Apertura straordinaria serale dei Musei Vaticani questa sera dalle 19 alle 23 (ultimo ingresso alle ore 21.30). Per vedere il tramonto sulla Basilica e sui Giardini Vaticani dal cortile delle Corazze, o visitare le Stanze di Raffaello e la Cappella Sistina in silenzio e attraversare le Gallerie della Biblioteca nella quiete. Con 4 milioni e mezzo di visitatori all'anno e presenze giornaliere fra le 17 e le 23 mila unità i Vaticani, ai primi posti nelle classifiche internazionali, hanno sofferto meno di altri la crisi. «Teniamo la posizione, chiuderemo l’anno con una diminuzione del 2-3%», dice il professor Antonio Paolucci da un anno e mezzo a guida della prestigiosa istituzione che rilancia con un’iniziativa coraggiosa. «È un esperimento che il Vaticano fa per la prima volta.

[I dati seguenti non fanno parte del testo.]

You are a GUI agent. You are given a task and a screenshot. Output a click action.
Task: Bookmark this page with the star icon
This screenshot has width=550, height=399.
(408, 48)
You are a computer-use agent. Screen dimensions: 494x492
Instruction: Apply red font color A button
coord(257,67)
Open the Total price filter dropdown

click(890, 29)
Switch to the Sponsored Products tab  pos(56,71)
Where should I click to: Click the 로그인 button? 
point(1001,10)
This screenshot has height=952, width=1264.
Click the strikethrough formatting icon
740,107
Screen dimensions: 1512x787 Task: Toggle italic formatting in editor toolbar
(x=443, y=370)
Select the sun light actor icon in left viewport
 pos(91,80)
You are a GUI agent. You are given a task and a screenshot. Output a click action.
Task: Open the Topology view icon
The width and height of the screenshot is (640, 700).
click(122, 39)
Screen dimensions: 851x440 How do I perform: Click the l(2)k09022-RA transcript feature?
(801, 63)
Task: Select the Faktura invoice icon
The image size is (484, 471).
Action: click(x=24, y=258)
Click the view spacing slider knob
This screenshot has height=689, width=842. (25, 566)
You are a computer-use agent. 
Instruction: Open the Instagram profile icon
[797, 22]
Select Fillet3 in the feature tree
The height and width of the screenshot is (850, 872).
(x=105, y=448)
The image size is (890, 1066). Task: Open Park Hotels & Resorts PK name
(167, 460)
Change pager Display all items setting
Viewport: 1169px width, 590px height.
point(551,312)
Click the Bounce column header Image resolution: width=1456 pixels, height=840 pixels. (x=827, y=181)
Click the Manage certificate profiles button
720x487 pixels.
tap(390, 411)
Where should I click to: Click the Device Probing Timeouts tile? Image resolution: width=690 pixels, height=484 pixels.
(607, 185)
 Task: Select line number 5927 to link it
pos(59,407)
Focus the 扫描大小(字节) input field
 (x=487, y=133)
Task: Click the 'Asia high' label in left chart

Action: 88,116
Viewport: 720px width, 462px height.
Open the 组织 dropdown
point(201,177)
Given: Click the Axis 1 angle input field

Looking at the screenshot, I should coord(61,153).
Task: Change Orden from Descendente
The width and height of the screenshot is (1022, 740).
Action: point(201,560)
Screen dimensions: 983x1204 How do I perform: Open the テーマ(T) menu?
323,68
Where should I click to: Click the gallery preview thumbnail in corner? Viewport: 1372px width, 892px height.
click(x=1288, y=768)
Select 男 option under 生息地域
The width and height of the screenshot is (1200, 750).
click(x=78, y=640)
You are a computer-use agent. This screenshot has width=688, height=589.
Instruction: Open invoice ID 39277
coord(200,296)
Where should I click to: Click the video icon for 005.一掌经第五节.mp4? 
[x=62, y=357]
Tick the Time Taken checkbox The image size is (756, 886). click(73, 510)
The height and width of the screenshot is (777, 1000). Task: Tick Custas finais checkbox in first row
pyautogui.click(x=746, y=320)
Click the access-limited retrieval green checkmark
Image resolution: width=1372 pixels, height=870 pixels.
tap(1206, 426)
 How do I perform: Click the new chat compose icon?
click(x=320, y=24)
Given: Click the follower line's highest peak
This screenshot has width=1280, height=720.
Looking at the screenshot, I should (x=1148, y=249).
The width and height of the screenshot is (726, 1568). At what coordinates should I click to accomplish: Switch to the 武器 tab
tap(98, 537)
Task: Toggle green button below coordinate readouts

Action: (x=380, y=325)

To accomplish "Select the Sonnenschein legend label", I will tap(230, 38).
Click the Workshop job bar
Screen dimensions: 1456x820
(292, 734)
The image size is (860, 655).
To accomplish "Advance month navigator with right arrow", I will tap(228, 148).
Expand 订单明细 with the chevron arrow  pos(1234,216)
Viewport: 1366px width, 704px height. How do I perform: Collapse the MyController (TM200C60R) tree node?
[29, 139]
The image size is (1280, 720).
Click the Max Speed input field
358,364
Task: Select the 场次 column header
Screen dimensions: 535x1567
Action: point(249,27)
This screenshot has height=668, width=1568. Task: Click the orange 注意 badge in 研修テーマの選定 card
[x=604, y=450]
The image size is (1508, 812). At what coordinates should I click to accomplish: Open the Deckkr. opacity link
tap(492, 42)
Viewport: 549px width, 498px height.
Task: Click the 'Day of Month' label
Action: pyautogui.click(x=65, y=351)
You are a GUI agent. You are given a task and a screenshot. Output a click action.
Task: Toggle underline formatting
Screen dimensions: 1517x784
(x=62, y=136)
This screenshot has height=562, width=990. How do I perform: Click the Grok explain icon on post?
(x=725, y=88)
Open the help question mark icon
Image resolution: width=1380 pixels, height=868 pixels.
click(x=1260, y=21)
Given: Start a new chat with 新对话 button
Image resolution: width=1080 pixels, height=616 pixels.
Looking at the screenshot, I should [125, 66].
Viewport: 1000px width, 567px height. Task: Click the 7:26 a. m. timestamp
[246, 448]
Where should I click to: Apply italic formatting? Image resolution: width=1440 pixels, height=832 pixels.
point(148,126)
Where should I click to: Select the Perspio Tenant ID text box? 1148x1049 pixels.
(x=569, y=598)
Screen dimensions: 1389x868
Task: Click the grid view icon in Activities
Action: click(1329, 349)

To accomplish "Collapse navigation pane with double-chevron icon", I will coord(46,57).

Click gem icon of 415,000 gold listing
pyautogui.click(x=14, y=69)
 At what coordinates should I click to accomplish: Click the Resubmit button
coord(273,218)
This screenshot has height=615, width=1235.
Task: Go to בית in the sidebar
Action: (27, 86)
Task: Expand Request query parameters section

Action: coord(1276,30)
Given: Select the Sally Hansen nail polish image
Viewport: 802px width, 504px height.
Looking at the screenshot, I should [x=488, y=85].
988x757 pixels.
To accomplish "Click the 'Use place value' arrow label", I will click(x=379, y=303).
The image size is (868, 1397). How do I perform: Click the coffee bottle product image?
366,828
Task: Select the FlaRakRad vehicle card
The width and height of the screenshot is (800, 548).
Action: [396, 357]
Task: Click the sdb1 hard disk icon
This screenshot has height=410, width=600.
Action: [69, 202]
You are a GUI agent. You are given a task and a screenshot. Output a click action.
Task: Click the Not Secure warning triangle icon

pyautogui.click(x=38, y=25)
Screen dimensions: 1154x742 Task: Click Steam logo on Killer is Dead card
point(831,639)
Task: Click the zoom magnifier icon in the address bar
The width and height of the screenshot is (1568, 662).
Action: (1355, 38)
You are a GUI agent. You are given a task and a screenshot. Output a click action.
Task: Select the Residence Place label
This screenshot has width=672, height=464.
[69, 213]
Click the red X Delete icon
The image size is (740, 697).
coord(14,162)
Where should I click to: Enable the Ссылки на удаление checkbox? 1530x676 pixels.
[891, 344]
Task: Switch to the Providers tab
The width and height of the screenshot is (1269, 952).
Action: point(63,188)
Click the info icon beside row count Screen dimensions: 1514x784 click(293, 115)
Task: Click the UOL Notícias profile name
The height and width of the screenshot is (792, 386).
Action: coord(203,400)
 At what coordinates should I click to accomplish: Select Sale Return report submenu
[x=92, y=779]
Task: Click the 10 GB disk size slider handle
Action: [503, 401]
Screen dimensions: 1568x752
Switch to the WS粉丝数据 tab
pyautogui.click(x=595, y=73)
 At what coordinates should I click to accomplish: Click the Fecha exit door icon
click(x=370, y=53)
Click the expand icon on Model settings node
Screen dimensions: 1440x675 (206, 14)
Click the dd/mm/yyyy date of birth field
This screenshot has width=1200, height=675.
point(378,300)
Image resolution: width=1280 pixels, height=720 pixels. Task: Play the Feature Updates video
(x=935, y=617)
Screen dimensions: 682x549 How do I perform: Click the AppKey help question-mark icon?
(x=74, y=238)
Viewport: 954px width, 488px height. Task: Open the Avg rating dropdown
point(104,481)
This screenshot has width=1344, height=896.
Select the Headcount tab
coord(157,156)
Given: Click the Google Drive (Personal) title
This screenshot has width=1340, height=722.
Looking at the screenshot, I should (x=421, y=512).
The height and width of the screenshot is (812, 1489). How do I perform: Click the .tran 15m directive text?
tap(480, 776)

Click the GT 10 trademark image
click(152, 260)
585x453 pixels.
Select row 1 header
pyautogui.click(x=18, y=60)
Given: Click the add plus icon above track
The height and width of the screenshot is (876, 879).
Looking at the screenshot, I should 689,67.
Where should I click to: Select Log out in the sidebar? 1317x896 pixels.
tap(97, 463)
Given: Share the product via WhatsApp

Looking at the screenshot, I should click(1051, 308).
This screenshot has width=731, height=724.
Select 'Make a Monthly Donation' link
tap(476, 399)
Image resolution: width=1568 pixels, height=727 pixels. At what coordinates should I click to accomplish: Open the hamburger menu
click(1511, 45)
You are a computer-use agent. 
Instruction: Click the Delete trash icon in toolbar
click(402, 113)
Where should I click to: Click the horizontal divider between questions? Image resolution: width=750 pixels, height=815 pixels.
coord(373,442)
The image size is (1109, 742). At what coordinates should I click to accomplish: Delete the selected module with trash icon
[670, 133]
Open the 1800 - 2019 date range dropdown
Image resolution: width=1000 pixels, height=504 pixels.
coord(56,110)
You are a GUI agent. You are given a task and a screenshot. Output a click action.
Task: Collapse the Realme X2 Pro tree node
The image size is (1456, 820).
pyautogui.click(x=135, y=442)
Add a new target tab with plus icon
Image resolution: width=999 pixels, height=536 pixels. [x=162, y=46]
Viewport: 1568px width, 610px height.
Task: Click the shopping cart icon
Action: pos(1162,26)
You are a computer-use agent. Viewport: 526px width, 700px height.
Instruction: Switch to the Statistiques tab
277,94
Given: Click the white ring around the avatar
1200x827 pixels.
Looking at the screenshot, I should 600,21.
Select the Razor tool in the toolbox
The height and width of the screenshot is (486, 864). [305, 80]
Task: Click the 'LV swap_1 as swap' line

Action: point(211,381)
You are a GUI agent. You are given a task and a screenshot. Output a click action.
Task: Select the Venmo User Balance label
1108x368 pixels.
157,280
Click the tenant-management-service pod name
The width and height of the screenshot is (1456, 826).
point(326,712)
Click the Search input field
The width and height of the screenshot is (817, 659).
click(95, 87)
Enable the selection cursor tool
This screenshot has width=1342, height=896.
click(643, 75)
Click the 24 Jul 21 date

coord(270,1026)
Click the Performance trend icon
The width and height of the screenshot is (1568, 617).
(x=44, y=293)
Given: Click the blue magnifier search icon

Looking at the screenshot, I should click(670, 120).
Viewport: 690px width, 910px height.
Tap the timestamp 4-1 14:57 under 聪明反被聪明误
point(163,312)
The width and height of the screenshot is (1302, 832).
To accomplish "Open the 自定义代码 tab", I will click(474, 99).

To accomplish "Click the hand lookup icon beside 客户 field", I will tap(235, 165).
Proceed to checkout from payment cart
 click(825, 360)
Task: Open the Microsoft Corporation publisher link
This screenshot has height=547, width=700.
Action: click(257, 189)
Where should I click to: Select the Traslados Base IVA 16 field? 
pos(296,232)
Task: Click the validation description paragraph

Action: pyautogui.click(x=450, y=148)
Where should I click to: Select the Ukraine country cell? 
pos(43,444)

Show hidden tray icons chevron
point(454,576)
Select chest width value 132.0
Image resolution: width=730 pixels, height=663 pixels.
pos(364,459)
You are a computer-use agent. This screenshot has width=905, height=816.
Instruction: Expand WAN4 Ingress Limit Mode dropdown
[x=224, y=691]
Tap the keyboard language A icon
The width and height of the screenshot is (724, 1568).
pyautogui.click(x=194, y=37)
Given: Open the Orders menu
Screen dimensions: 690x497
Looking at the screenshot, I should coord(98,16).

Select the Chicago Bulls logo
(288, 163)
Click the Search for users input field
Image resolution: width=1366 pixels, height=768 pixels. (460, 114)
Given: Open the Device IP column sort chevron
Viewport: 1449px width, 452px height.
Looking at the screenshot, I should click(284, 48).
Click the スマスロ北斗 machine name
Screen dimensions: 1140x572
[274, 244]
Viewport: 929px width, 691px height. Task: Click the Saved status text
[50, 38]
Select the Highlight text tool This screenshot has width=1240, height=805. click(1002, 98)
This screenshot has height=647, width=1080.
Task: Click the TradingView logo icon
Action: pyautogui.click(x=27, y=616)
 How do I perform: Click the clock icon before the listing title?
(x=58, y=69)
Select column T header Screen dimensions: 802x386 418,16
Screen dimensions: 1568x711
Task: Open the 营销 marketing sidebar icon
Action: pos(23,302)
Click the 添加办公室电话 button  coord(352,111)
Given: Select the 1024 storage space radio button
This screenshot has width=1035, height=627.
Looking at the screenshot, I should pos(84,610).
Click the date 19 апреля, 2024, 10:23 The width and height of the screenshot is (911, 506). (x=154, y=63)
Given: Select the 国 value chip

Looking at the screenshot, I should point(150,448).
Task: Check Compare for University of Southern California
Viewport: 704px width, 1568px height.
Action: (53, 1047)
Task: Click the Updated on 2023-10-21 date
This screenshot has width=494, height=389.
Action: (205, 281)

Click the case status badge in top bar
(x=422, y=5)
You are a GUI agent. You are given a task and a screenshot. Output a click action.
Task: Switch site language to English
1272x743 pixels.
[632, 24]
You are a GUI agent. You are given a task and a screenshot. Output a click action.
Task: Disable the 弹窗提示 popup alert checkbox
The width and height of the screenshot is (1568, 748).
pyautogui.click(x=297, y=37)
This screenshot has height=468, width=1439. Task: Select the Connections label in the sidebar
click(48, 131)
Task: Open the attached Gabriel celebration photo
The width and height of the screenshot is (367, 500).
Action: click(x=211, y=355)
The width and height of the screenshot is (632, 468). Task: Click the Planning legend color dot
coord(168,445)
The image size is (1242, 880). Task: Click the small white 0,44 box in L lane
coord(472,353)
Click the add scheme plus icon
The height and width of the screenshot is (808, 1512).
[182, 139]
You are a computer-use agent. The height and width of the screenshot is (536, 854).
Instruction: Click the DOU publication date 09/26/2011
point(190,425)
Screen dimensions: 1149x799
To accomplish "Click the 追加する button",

Se funziona potrà essere replicato ancora durante l’estate e messo a regime per l’anno prossimo. Non ci saranno coreani, giapponesi, americani (i tour operator hanno bisogno di saperlo per tempo), mi auguro che ci siano i romani. È un’occasione per ricordare che i Musei Vaticani sono i più internazionali fra i musei italiani, ma anche i più romani». Cosa consiglierebbe al visitatore? «La Galleria delle Carte Geografiche fatta costruire da papa Gregorio XIII Boncompagni» con quell’epigrafe a lettere dorate che definisce l’Italia come il paese più nobile al mondo. «Questo papa ha fatto una galleria dove senza uscire di casa può visitare l’Italia» ebbe a dire Montaigne quando la visitò nel 1501 fresca di vernice. Da non perdere poi sotto il cielo di Roma il Cortile Ottagono fatto erigere da papa Clemente XIV Ganganelli nel ’700 per esporvi capolavori assoluti della statuaria universale come il Laocoonte, l’Apollo del Belvedere e Canova. Un’altra novità è legata all’immagine dei punti vendita all’interno dei musei che sta cambiando totalmente con l’arrivo del nuovo concessionario. Al contrario sembra che l’annoso problema di un accesso più agevole per i turisti costretti a lunghe code sotto il sole sia in fase su stallo. «Se ne parlava già al tempo di Rutelli. Se la cosa verrà riproposta ne discuteremo naturalmente». Prenotazione obbligatoria online (www.vatican.va/santa sede/musei vaticani, costo 4 euro più biglietto).